= Aim of the exercise =
Search the listing for the word "will". Copy every line where it is found.

BEGIN Source records

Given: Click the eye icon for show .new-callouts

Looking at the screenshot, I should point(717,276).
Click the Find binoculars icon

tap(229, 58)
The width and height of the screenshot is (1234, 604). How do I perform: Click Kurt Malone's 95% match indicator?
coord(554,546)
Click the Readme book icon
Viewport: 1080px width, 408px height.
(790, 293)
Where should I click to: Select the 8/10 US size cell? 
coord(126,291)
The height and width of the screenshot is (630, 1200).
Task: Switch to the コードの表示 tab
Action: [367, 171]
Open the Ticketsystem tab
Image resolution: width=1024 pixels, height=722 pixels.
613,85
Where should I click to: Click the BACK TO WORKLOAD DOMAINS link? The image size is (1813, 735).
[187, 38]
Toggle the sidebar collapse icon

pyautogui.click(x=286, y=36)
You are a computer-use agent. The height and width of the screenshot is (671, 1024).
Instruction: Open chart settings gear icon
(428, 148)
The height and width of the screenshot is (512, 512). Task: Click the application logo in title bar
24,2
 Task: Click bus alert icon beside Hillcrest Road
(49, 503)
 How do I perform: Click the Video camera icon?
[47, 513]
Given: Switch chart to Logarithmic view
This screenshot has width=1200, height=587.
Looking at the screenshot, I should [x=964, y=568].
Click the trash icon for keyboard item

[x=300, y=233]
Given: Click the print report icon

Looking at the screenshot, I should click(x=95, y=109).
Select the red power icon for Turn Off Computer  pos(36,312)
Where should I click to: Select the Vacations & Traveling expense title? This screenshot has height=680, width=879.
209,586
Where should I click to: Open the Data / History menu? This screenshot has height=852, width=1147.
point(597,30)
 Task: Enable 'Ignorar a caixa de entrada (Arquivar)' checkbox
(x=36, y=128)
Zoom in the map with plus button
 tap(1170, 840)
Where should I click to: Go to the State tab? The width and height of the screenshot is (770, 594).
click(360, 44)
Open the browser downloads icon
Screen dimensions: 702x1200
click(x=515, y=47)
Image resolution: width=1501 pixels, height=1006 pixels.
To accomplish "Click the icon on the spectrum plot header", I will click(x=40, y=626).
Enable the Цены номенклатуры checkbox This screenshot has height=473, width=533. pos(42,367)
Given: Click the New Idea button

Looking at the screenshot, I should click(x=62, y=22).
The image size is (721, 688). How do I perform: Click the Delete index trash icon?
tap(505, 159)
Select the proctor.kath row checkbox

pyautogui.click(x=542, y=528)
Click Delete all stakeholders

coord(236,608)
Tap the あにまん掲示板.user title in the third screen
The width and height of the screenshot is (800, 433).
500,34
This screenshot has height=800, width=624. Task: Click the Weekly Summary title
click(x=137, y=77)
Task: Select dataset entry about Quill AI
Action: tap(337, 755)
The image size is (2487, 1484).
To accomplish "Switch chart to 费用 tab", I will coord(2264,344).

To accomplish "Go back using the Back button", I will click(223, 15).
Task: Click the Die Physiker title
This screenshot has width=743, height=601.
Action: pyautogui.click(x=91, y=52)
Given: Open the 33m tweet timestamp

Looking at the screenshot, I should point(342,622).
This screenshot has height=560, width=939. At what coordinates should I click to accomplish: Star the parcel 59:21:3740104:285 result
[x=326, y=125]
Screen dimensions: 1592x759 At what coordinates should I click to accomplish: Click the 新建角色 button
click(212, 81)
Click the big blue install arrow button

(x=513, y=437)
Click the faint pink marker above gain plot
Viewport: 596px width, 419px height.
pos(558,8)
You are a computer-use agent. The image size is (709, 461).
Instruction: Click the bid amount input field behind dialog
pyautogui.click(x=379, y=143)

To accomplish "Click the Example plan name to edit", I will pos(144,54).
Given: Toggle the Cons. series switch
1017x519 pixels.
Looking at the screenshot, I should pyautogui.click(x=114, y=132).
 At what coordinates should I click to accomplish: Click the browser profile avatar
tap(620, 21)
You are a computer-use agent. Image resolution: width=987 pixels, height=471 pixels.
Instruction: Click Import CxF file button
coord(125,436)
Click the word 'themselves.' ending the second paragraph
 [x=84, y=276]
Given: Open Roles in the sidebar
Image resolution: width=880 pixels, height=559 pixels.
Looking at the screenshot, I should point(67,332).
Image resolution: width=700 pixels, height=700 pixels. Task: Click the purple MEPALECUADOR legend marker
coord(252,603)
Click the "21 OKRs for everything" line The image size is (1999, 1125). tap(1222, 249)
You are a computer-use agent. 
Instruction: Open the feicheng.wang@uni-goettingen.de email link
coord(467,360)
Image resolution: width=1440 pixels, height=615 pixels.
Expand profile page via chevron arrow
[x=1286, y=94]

END Source records

= Result for this exercise =
To accomplish "Click the icon on the spectrum plot header", I will click(x=40, y=626).
To accomplish "Switch chart to 费用 tab", I will coord(2264,344).
To accomplish "Go back using the Back button", I will click(223, 15).
To accomplish "Click the Example plan name to edit", I will pos(144,54).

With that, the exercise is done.